They say revenge is a dish best served cold, but that really doesn't hold true when that revenge is a giant box of poop. Mail some out at perfectly disgusting room temperature, using PoopSenders.

Operating from a clandestine Keystone State location, PS does just what it says: anonymously mails boxes packed with steaming animal waste in plastic baggies anywhere in the lower 48, because Hawaii's too far, and Alaska's assy enough as it is. The lovely quart or gallon-sized "gifts" come in three varieties: cow chips guaranteed to be "as fresh as today's milk, but with a much different aroma", elephant excrement whose "looks alone are enough to turn your stomach and boy does it stink", and limited supplies of top-of-the-line dung o' gorilla, which "don't crap as much as the others [but] more than make up for it in human-like looks and smell", oddly, the very same description found on the crate Ryan Seacrest came in.

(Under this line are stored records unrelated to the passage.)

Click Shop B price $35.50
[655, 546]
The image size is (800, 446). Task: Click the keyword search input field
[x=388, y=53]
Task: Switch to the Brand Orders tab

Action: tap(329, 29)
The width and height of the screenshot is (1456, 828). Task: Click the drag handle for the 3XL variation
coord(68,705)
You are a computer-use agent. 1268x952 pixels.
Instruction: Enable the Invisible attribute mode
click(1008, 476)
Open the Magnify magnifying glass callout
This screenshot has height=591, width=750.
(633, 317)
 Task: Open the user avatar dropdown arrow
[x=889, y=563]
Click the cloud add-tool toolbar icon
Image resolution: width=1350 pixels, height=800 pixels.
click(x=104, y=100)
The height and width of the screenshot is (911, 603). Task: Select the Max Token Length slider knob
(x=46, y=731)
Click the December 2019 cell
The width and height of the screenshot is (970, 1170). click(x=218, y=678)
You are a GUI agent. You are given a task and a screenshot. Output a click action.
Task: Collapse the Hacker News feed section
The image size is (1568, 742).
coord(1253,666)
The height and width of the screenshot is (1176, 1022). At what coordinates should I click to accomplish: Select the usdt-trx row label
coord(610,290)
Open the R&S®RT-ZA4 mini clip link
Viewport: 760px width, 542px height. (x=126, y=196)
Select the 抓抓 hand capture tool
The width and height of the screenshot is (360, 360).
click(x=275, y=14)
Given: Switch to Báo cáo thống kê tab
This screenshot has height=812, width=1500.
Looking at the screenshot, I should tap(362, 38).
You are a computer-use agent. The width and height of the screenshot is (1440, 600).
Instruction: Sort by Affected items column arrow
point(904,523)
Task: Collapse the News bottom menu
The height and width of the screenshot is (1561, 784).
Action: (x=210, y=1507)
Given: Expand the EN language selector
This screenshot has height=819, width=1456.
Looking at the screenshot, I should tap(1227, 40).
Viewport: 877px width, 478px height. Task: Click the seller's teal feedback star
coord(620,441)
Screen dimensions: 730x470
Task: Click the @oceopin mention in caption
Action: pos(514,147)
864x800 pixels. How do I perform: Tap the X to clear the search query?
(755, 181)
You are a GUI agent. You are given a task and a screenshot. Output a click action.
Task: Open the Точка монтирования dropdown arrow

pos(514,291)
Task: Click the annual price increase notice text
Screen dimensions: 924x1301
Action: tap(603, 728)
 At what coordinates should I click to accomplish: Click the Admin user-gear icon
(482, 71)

Upping the prank-ante, PS packs a card in each bag explaining/taunting "You've been pooped on -- want to know by whom? OVER", daring the poopee to release the stanky wrath and dig through the crap only to discover a back stating "We'll never tell", a mantra familiar to everyone who had your scoutmaster.

Presumably to protect themselves from litigation, PS clearly states that customers agree the services provided are for entertainment purposes only and not to "threaten, constitute harassment," or "violate a legal restraint" -- though if you've got a restraining order that says you can't send boxes of poop, that's just cold, man.